The “Strengthening Transparency in Regulatory Science” rule, which the administration began pursuing early in President Donald Trump’s term, would require researchers to disclose the raw data involved in their public health studies before the agency could rely upon their conclusions. It will apply this new set of standards to “dose-response studies,” which evaluate how much a person’s exposure to a substance increases the risk of harm.
In an opinion piece posted Monday night in The Wall Street Journal, EPA Administrator Andrew Wheeler said the rule “will prioritize transparency and increase opportunities for the public to access the ‘dose-response’ data that underlie significant regulations and inf luential scientific information.”
“Dose-response data explain the relationship between the amount of a chemical or a pollutant and its effect on human health and the environment — and are at the foundation of EPA’s regulations,” he continued. “If the American people are to be regulated by interpretation of these scientific studies, they deserve to scrutinize the data as part of the scientific process and American selfgovernment.”
Many of the nation’s leading researchers and academic organizations say the criteria will restrict the EPA from using some of the most consequential research on human subjects because it often includes confidential medical records and other proprietary data that cannot be released because of privacy concerns.
“The people pushing it are claiming it’s in the interest of science, but the entire independent science world says it’s not,” said Chris Zarba, a former director of the EPA’s Science Advisory Board who retired in 2018 after nearly four decades at the agency. “It sounds good on the surface. But this is a bold attempt to get science out of the way so special interests can do what they want.”
The new standards affect not just “significant regulatory actions,” according to the new rule, but also “inf luential scientific information” that the EPA shares with the public.
Details of the rule, which Wheeler has already signed but has yet to make public, were first reported by The New York Times on Monday evening.
Wheeler plans to announce the final rule at a virtual session hosted today by the Competitive Enterprise Institute, a think tank that advocates for fewer federal regulations and disputes the idea that climate change poses a major threat to the United States.
Although the new Biden administration probably will seek to overturn the rule, such an effort will take months, if not longer. The EPA administrator is allowed to waive the requirement on a case-by-case basis, but outside groups could challenge these waivers in court.
Forcing researchers to disclose their raw data has for years been a top priority for conservative Republicans — including some now working in the EPA’s upper ranks. The new rule was modeled on a bill championed by former House Science Committee chairman Lamar Smith, R-Texas. One of the panel’s former staffers, Richard Yamada, helped write an early version of the regulation while working at the EPA.

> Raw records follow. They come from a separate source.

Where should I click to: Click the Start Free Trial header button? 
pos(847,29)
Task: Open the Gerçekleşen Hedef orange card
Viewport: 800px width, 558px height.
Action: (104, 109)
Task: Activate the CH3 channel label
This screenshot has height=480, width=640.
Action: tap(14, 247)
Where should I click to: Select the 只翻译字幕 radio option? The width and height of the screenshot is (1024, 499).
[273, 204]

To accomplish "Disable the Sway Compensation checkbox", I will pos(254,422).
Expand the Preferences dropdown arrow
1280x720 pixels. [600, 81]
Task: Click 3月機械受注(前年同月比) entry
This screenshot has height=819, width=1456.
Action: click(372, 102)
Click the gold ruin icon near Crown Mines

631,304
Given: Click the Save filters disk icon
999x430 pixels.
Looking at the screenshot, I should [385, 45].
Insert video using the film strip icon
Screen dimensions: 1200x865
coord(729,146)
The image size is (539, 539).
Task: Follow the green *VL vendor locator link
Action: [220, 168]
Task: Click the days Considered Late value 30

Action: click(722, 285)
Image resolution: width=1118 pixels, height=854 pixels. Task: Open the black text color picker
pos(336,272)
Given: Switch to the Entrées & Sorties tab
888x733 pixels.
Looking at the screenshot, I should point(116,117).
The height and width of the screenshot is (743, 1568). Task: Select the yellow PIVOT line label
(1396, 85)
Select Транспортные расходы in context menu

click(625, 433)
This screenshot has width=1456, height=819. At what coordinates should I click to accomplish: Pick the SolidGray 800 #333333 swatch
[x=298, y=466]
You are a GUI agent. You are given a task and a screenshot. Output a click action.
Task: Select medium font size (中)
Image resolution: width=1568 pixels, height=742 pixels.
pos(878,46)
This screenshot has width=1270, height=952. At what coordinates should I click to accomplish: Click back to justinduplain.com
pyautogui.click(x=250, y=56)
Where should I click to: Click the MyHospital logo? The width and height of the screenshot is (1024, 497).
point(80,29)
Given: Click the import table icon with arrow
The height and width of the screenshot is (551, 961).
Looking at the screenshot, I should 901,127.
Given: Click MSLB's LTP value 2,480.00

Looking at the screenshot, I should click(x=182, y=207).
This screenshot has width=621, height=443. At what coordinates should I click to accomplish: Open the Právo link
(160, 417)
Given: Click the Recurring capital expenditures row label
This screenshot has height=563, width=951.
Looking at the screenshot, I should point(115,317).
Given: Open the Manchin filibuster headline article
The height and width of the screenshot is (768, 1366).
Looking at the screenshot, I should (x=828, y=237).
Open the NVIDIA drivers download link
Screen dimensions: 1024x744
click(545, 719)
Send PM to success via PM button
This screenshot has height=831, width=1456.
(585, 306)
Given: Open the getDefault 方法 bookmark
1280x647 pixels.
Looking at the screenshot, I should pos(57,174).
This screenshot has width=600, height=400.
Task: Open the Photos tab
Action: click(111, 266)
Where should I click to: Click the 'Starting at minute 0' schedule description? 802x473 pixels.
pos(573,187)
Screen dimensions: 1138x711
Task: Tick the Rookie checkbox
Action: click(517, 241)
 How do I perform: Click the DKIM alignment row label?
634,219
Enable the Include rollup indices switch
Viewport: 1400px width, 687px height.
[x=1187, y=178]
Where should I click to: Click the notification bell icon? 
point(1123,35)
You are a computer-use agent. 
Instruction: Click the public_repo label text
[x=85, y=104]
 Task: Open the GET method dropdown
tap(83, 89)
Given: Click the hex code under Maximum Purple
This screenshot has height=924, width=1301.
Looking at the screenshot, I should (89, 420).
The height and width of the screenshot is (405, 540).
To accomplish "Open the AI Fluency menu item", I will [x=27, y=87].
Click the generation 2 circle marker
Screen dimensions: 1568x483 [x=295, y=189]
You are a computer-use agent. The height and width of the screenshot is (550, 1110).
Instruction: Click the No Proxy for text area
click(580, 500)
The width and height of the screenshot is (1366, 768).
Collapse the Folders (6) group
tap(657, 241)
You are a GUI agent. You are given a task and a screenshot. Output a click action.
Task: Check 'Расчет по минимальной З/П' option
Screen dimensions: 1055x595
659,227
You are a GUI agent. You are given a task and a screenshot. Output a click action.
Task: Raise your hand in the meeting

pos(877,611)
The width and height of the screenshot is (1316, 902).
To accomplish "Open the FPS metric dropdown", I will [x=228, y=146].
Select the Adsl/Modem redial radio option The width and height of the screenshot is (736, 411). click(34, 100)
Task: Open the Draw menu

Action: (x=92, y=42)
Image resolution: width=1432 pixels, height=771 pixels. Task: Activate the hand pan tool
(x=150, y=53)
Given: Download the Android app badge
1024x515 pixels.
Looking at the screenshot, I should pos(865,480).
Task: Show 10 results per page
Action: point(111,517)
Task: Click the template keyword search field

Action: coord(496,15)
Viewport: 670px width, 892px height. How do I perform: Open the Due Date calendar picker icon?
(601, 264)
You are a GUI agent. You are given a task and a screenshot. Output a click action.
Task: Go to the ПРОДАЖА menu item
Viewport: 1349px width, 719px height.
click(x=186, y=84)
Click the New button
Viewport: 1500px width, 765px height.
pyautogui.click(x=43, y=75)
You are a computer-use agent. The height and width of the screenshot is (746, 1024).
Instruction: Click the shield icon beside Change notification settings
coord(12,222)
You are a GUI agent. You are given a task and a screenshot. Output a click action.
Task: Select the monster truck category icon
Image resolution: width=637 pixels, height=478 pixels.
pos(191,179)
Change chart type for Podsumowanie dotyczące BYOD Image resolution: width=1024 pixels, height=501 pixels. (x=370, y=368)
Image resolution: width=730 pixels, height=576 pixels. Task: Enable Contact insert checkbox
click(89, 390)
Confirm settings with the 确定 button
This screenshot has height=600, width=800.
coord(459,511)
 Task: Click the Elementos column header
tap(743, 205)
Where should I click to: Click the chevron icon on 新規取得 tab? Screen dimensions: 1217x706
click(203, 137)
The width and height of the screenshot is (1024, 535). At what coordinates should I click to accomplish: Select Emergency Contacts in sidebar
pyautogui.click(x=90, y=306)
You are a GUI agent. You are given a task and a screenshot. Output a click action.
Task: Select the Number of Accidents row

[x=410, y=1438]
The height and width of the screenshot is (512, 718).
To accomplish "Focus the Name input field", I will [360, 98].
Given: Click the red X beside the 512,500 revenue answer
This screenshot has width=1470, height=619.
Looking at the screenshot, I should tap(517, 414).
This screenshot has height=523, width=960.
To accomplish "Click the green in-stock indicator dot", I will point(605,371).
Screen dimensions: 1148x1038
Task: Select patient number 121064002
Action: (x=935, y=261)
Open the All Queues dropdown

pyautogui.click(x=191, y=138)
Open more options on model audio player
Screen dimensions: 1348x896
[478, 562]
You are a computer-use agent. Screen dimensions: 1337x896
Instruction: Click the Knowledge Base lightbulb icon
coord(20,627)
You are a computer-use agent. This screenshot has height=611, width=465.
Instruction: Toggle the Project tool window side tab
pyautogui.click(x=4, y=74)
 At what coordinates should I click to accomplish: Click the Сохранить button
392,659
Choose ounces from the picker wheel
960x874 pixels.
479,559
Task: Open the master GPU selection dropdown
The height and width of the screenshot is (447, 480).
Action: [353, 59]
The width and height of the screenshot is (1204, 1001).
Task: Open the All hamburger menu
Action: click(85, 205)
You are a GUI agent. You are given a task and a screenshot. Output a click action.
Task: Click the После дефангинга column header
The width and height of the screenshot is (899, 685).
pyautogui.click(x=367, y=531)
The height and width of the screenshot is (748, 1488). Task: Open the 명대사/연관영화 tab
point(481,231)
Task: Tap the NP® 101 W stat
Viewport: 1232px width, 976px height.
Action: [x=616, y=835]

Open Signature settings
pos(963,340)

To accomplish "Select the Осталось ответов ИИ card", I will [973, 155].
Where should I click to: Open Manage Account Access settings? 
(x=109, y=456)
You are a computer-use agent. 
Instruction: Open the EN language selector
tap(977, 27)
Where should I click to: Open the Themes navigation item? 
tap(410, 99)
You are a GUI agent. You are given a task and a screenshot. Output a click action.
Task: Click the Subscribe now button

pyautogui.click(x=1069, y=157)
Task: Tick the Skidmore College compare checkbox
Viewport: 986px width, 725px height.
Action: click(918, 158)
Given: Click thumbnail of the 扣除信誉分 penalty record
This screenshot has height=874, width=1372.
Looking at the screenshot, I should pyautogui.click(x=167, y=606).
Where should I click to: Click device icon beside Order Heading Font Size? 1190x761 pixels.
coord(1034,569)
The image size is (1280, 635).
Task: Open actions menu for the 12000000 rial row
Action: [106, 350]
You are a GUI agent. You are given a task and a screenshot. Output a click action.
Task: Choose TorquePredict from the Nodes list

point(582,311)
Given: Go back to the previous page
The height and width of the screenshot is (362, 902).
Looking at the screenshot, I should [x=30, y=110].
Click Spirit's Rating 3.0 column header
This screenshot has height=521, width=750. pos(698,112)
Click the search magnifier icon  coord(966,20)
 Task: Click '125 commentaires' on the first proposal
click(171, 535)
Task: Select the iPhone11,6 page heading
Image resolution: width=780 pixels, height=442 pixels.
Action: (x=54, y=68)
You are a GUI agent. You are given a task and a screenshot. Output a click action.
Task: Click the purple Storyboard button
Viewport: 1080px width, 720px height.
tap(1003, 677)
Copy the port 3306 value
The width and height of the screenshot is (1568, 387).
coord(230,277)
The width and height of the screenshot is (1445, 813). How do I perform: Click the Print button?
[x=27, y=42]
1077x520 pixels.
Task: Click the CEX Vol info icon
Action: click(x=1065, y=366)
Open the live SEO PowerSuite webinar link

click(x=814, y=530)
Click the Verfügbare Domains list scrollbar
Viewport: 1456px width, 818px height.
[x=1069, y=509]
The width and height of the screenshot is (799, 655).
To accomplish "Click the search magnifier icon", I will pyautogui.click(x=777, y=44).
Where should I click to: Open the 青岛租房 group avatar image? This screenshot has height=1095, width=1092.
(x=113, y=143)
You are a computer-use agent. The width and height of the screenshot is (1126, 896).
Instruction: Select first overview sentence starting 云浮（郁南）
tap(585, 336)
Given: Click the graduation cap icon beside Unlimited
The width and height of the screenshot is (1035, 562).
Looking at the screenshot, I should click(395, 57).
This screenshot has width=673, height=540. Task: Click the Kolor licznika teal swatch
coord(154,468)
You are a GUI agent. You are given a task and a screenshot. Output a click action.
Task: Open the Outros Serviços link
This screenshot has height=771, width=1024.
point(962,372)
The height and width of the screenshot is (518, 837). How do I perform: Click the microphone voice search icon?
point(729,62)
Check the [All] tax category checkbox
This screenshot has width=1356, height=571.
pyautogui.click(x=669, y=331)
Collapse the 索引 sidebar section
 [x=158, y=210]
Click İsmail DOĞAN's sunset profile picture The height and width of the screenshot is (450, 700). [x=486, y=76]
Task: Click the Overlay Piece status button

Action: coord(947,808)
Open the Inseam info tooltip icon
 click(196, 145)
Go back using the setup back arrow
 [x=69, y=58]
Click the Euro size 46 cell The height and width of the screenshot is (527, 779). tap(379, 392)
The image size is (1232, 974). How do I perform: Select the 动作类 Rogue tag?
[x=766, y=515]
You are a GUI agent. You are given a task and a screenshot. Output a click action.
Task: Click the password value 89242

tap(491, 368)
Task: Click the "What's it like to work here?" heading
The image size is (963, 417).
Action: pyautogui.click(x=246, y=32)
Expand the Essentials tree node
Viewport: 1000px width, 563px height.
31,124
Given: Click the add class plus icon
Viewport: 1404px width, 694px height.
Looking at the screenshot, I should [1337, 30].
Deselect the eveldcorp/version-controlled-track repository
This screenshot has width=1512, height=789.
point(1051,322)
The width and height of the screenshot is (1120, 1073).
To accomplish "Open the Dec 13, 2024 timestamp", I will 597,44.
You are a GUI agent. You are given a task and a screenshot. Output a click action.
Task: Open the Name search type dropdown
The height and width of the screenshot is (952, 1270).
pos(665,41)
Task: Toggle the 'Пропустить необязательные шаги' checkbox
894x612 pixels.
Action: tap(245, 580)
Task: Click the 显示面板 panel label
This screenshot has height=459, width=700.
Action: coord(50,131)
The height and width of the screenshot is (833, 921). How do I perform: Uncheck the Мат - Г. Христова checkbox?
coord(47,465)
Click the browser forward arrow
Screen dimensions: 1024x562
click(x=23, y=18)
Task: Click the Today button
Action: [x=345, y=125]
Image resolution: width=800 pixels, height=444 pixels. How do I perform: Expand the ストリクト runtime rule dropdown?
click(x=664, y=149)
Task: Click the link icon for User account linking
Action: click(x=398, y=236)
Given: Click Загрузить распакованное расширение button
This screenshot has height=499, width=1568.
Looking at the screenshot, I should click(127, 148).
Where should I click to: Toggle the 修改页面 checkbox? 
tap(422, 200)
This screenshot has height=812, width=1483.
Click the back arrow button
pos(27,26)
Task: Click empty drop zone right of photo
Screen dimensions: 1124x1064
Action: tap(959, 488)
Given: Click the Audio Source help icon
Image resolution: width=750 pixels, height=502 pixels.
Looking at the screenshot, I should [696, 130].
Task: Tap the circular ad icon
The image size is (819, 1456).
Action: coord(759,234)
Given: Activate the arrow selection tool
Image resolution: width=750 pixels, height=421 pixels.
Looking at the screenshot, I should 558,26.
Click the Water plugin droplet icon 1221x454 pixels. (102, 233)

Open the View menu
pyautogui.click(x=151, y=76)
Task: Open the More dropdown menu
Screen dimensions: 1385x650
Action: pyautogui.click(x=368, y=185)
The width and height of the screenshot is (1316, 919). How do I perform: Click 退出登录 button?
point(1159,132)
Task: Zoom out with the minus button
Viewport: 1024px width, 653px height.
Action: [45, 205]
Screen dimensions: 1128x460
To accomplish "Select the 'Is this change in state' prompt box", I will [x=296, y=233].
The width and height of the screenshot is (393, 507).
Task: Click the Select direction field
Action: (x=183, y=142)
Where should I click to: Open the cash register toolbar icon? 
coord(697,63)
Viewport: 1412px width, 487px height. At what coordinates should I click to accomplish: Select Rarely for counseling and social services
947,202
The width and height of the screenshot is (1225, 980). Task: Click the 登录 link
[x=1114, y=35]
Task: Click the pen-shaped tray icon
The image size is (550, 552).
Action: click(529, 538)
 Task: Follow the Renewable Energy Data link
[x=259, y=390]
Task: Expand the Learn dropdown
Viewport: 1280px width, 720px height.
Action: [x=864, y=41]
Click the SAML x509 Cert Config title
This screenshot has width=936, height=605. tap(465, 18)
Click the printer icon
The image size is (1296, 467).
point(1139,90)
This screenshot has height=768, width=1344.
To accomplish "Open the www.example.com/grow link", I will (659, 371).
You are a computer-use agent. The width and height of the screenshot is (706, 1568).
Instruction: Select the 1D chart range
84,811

Conservatives have been particularly critical of two studies that have spurred increased regulation: a 1993 Harvard University project that linked air pollution to premature deaths and a Columbia University analysis of a widely used pesticide, chlorpyrifos, that suggested that the chemical causes neurological damage in babies.
According to a document obtained under the Freedom of Information Act, Trump officials discussed how to block such research in a Jan. 25, 2018, briefing on the proposed rule. Referring to Harvard’s Six Cities study and another pollution study conducted by the American Cancer Society, the notes read, “The scientific community has identified major shortcomings in the methodologies and findings of these studies, all of which could be addressed if EPA provided the underlying data for independent review.”
In the wake of protests from public health experts and congressional Democrats, the EPA revised the proposal so it would not apply retroactively to past assessments of studies such as the ones cited in the 2018 meeting.